Таким образом, как интенсивность, так и распространенность фактора, связанного с
гибелью сослуживцев, была выше других. Полученные боевые травмы только у 56
(58,9%) пациентов воздействовали на психологическое состояние (от 1 до 5
баллов), и это отчетливо зависело от степени тяжести полученных ранений (F=16,1;
p=0,0001).
При сопоставлении психологической оценки и восприятия стресса с
возрастом ветеранов боевых действий на период их тщательного
медико-психологического обследования в госпитале для ветеранов войн, проводимого
уже через несколько лет после окончания участия в боевых действиях, получены
весьма интересные результаты (рис. 11). На представленном графике видно, что в
возрасте старше 60 лет бывшие боевые стресс-факторы оказывали несколько более
интенсивное воздействие на психологическое состояние ветерана при воспоминаниях
об участии в войне, поддерживая тем самым организм в состоянии хронического
стресса. В то же время у ветеранов в возрасте до 30 лет гибель сослуживцев в
качестве стресс-фактора имела более высокую интенсивность, чем в 51-60 лет (р=0,03).
Рис. 11. Оценка интенсивности боевых стресс-факторов (баллы) в
исследуемых возрастных группах.
Примечание: вертикальная ось – интенсивность факторов,
горизонтальная – возрастные группы на момент исследования (1- 24-30 лет, 2-
31-40 лет, 3- 41-50лет, 4- 51-60лет, 5- старше 60 лет).

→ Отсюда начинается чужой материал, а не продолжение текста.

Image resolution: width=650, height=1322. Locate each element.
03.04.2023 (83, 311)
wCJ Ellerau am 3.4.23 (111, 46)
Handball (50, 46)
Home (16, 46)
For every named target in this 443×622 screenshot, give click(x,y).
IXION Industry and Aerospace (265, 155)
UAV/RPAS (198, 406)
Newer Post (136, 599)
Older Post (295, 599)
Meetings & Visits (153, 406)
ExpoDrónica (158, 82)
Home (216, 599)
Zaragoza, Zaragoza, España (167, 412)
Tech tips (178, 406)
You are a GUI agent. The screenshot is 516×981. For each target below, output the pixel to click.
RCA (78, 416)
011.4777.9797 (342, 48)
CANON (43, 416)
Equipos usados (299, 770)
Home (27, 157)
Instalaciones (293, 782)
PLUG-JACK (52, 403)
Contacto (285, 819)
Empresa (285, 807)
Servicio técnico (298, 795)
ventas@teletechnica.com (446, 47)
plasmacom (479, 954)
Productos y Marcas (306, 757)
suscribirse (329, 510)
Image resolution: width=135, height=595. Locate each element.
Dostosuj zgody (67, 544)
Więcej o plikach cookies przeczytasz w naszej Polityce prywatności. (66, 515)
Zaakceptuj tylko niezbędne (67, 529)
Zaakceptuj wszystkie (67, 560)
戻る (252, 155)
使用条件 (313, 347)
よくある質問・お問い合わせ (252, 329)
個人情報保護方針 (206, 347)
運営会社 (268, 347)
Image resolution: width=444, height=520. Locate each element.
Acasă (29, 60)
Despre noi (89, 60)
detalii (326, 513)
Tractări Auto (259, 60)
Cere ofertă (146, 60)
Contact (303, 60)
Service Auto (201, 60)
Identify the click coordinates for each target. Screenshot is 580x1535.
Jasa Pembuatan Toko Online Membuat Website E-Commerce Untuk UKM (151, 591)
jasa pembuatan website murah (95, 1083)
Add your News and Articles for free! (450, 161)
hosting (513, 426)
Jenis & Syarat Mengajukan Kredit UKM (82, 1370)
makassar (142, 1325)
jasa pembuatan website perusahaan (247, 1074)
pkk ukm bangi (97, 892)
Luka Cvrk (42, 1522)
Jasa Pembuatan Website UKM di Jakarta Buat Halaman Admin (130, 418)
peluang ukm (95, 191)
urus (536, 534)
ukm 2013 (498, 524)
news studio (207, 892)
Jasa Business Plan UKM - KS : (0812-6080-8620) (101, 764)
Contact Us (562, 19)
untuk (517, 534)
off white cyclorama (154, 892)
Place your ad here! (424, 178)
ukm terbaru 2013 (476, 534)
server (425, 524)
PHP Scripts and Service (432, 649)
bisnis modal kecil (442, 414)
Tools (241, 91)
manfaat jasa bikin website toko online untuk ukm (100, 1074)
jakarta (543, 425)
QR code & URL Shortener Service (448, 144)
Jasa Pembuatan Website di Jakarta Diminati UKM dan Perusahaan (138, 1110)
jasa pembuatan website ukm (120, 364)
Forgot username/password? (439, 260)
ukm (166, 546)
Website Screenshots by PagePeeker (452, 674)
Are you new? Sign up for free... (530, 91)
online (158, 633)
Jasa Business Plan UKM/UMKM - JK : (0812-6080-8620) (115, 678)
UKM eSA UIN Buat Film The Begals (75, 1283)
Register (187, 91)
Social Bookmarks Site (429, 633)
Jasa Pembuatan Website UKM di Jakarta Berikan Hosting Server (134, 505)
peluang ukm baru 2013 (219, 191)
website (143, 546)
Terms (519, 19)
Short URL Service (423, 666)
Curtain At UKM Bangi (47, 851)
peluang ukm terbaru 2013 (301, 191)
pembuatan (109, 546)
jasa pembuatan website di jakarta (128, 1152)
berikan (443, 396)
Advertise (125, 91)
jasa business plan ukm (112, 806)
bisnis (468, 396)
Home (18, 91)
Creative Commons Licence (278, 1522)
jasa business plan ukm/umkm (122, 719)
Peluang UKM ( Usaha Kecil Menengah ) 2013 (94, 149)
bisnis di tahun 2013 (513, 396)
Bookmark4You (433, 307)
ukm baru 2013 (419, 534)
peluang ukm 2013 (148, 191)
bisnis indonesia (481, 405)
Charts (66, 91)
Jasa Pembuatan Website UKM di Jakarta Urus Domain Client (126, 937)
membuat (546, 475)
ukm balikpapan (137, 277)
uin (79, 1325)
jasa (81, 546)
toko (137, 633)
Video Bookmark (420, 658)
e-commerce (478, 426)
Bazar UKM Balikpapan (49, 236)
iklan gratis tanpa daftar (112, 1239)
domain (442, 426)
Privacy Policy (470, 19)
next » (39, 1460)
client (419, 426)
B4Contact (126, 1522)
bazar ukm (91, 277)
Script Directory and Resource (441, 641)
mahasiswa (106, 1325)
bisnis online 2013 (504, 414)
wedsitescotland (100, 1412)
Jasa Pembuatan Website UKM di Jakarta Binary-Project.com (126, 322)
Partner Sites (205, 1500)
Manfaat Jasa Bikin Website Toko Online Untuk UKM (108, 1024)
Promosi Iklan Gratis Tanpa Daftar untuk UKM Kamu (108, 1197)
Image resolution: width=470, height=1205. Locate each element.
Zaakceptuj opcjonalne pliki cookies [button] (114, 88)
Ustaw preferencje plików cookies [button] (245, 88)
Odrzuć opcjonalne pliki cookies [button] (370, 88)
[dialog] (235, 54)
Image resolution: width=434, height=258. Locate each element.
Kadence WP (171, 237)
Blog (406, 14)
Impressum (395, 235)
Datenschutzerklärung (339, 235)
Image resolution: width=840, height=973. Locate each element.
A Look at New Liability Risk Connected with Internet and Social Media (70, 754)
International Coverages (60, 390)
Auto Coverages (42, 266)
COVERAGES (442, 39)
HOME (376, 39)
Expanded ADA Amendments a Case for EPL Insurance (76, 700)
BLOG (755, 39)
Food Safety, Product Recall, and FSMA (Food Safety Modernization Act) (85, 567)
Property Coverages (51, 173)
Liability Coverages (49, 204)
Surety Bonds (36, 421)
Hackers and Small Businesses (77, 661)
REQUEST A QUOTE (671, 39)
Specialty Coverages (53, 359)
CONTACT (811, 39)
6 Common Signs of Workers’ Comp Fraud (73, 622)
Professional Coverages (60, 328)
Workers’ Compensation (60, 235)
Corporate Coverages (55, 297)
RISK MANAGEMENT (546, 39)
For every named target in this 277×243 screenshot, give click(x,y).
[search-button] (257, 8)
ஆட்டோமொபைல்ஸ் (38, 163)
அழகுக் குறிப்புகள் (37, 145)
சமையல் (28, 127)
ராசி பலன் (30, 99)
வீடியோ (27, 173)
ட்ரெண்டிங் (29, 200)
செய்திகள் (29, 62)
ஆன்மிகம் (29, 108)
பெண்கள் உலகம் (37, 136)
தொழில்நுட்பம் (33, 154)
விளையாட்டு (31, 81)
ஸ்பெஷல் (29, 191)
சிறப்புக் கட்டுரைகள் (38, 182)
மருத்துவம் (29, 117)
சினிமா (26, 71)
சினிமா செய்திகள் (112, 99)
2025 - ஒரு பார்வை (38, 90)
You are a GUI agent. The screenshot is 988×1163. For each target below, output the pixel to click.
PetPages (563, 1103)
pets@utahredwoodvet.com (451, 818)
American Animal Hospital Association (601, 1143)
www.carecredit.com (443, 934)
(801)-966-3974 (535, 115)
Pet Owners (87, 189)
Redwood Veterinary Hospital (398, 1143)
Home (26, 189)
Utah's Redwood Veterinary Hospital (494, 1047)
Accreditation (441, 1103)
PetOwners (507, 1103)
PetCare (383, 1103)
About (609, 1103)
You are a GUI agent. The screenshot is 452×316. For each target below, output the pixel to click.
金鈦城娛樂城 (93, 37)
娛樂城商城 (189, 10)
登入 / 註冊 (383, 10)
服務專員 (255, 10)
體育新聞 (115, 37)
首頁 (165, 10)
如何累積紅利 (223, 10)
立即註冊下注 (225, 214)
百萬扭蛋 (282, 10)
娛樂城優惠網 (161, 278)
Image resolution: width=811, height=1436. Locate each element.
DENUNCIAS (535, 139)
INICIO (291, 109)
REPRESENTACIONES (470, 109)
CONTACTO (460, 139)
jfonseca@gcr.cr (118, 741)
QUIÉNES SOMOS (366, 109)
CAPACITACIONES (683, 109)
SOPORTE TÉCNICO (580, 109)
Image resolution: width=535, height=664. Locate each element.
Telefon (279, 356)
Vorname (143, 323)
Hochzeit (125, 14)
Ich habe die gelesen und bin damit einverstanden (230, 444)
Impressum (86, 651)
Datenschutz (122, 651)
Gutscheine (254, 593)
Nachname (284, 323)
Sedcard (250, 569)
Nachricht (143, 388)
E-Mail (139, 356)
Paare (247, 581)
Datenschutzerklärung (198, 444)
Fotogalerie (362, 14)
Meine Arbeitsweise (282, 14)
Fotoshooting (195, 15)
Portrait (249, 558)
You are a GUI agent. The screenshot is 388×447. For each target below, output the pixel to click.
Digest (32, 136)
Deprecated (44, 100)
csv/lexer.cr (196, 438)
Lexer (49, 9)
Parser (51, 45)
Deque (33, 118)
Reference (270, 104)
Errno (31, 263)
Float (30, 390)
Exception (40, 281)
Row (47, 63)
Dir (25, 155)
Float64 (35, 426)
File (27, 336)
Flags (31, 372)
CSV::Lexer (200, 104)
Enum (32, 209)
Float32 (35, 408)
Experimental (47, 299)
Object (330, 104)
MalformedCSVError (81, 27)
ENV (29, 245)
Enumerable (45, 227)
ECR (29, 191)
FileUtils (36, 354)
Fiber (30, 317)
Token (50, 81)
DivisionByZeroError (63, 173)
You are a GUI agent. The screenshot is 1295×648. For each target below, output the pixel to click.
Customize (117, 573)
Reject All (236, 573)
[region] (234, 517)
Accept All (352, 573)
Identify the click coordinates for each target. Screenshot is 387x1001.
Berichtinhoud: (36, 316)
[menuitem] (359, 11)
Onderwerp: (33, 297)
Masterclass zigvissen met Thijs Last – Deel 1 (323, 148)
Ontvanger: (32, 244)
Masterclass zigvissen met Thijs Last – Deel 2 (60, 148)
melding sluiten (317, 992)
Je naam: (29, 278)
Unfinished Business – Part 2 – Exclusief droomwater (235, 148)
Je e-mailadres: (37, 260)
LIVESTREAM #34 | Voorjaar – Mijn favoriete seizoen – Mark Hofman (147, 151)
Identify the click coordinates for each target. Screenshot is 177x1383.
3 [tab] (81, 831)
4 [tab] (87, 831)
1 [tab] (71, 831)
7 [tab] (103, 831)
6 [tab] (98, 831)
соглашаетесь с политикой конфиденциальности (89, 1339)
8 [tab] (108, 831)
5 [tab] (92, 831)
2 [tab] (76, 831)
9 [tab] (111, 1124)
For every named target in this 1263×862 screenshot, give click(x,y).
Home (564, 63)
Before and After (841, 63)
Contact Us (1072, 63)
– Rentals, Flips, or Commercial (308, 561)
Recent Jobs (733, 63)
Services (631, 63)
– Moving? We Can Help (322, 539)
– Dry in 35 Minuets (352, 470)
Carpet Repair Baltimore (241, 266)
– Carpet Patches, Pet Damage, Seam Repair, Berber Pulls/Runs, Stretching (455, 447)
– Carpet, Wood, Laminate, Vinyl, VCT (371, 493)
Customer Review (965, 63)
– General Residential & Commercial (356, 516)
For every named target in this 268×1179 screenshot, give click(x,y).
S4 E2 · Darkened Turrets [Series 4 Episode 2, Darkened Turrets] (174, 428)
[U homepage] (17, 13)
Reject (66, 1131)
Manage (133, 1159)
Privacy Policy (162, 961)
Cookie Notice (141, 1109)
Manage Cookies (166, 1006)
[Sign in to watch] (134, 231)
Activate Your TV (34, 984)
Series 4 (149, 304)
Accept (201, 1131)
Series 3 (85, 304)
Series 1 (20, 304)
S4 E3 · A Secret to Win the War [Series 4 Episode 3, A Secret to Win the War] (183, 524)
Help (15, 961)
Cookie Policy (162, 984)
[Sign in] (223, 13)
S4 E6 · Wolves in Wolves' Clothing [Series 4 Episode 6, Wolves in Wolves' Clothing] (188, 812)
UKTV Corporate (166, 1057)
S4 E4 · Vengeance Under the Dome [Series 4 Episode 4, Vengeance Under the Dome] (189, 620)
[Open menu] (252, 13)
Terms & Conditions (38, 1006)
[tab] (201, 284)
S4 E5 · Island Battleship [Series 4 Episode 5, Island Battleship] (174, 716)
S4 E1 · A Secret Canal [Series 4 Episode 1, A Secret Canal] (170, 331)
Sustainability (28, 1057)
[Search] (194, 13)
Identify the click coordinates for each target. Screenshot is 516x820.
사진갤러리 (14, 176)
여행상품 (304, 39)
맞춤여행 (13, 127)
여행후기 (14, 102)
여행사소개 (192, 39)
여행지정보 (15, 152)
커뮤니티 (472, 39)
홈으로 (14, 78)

С учетом того, что каждая война в своем плане уникальна по
факторам, определяющим боевой стресс, по их интенсивности и возможным
последствиям (Китаев-Смык Л.А., 2009), нами было проведено сопоставление
названных моментов среди бывших участников двух вооруженных конфликтов - в
Афганистане и на Северном Кавказе (табл. 5).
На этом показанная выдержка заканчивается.